4Vaders, wees niet hard voor je kinderen. Maar waarschuw ze voor verkeerde dingen, en leer ze de christelijke regels.
Regels voor slaven
5Slaven, gehoorzaam je meester, zoals je Christus gehoorzaamt: met eerbied en met heel je hart. 6Wees niet schijnheilig, en gehoorzaam je meester niet alleen als hij je ziet. Maar gedraag je als een slaaf van Christus. En doe met heel je hart wat God van je vraagt. 7Doe je werk met plezier, alsof je werkt voor de Heer, en niet voor mensen. 8De Heer vindt het niet belangrijk of je een slaaf bent of een vrij mens. Hij zal je uiteindelijk belonen voor de goede dingen die je doet. Dat is zeker.

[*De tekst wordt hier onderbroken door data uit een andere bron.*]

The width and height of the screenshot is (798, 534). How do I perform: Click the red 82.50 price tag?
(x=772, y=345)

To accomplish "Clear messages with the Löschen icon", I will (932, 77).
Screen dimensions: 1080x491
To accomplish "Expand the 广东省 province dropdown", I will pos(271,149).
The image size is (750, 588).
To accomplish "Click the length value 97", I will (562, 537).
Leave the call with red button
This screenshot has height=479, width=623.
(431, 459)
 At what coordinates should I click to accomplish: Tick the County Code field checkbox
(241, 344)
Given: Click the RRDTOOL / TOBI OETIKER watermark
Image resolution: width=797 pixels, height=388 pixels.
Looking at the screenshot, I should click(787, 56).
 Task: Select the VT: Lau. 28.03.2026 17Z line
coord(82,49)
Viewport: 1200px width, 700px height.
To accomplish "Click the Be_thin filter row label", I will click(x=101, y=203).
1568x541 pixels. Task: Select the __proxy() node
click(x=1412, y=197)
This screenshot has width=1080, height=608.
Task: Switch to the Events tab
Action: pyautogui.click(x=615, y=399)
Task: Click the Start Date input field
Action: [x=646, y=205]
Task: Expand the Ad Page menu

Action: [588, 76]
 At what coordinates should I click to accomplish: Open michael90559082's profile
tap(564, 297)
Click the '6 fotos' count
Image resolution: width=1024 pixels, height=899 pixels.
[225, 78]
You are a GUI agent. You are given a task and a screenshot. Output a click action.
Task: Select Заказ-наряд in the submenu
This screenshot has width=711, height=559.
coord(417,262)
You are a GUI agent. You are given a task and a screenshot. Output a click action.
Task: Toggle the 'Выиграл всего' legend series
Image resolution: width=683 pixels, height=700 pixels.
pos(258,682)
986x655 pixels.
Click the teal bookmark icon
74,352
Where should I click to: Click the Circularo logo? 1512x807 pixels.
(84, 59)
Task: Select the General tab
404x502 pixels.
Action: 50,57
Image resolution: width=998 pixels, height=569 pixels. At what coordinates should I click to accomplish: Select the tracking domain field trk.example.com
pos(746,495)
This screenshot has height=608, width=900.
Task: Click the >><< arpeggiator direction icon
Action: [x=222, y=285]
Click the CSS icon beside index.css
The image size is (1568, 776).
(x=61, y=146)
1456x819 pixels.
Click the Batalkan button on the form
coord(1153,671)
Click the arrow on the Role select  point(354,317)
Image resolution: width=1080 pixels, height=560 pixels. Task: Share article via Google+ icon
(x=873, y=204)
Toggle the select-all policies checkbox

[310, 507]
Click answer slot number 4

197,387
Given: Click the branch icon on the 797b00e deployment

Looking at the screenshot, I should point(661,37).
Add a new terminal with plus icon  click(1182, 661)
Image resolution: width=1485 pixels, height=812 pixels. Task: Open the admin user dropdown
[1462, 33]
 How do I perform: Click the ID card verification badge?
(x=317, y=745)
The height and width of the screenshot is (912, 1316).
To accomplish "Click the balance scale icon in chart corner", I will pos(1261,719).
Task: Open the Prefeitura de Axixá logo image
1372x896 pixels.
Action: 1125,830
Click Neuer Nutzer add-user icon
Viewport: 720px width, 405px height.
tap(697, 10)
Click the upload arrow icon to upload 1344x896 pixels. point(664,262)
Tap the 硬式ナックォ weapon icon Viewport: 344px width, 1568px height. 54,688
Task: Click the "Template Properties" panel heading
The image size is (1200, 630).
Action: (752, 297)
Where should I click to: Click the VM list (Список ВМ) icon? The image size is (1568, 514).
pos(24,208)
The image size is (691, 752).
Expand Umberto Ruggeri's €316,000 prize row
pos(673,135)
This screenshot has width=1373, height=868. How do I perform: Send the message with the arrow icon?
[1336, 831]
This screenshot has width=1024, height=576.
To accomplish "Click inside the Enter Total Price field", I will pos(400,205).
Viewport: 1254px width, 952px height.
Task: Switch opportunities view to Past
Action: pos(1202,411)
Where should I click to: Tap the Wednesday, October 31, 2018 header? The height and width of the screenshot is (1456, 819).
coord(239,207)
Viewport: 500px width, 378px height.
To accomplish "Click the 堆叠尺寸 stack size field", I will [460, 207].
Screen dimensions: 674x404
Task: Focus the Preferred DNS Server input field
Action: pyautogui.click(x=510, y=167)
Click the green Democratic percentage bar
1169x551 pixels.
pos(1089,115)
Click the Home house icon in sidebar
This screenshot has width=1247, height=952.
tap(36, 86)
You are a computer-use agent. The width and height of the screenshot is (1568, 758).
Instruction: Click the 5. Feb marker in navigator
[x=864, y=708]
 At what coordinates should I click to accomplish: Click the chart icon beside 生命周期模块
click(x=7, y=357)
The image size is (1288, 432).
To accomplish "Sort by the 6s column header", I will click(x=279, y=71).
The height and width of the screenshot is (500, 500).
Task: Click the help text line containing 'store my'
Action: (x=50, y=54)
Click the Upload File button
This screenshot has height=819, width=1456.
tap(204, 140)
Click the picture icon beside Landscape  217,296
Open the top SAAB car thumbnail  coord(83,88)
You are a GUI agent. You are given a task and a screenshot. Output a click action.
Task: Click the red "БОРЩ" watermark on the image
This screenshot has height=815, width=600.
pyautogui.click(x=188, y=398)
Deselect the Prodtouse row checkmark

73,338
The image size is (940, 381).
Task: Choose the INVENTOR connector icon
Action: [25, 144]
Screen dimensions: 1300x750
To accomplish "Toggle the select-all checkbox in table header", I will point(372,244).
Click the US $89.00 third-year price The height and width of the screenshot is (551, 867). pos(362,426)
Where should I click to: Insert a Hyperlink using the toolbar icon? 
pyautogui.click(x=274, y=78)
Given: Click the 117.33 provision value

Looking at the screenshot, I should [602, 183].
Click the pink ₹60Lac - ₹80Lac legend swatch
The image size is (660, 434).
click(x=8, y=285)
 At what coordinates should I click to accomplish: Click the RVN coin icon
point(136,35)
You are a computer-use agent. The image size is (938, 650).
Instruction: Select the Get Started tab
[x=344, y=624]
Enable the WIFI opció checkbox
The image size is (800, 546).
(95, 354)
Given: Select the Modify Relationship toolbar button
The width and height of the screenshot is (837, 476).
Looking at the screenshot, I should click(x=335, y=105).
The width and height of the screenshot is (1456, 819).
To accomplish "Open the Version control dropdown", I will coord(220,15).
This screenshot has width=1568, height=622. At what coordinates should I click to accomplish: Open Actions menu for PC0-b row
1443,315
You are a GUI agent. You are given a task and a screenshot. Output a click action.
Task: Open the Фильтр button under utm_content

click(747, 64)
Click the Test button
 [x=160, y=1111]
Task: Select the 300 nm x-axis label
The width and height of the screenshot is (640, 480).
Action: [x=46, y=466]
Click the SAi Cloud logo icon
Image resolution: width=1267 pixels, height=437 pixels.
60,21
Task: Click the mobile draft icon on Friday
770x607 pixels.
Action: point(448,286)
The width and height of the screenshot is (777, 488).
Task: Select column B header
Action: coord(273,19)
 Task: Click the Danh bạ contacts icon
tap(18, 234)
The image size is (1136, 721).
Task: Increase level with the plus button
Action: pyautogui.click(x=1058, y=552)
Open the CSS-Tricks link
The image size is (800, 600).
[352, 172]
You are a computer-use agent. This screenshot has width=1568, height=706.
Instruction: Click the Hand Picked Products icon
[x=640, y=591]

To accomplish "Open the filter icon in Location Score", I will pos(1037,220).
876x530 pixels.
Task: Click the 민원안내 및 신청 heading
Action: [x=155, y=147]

9Meesters, dreig je slaven niet met straf, maar behandel hen goed. Bedenk dat jullie allemaal dezelfde Heer in de hemel hebben. Hij zal iedereen op dezelfde manier beoordelen.
Vecht tegen het kwaad
10Ten slotte nog dit: Blijf op de Heer vertrouwen. Hij zal jullie steunen met zijn grote macht. 11Gebruik Gods wapens, en verdedig je daarmee tegen de slechte bedoelingen van de duivel. 12Want we vechten niet tegen mensen, maar tegen machten en krachten die over de wereld willen heersen. We vechten tegen de leiders van de duisternis, tegen de hoogste kwade machten. 13Pak daarom de wapens die God jullie geeft. Dan kunnen jullie je verdedigen tegen de duivel op de dag dat hij aanvalt. En dan zullen jullie zijn aanval laten mislukken.
14Jullie moeten klaarstaan voor de strijd, net als soldaten. Maar dit is de manier waarop jullie moeten vechten: Spreek altijd de waarheid, en doe altijd het goede. 15Breng aan iedereen het goede nieuws van de vrede. 16En houd altijd vast aan het geloof. Want je geloof beschermt je als een schild tegen de brandende pijlen die de duivel op je afschiet. 17Vertrouw erop dat God je zal redden, want dat vertrouwen beschermt je als een helm. En de boodschap van God is je zwaard. De heilige Geest zal je helpen om die boodschap kracht te geven.
Bid steeds tot God
18Pas goed op, en blijf steeds bidden. Blijf God om hulp vragen. En laat je daarbij leiden door de heilige Geest. Bid voor alle christenen, 19-20ook voor mij.
Christus heeft vrede gebracht voor ons allemaal. Dat is de boodschap die ik aan iedereen vertel, en waarvoor ik in de gevangenis zit. Bid dat ik dat goede nieuws toch verder kan vertellen. Vraag aan God of hij me de juiste woorden wil geven, en mij zonder angst laat spreken. Want dat is de opdracht die hij mij gegeven heeft.
Slot van de brief
21-22Mijn goede vriend Tychikus zal jullie al het nieuws over mij vertellen. Hij is een trouwe dienaar van de Heer. Ik stuur hem naar jullie toe om jullie moed in te spreken, en om jullie te vertellen hoe het met mij gaat.
23Ik wens alle christenen toe dat God, de Vader, en de Heer Jezus Christus vrede aan hen geven, en liefde en geloof. 24En dat God goed zal zijn voor iedereen die houdt van onze Heer Jezus Christus, voor altijd en eeuwig.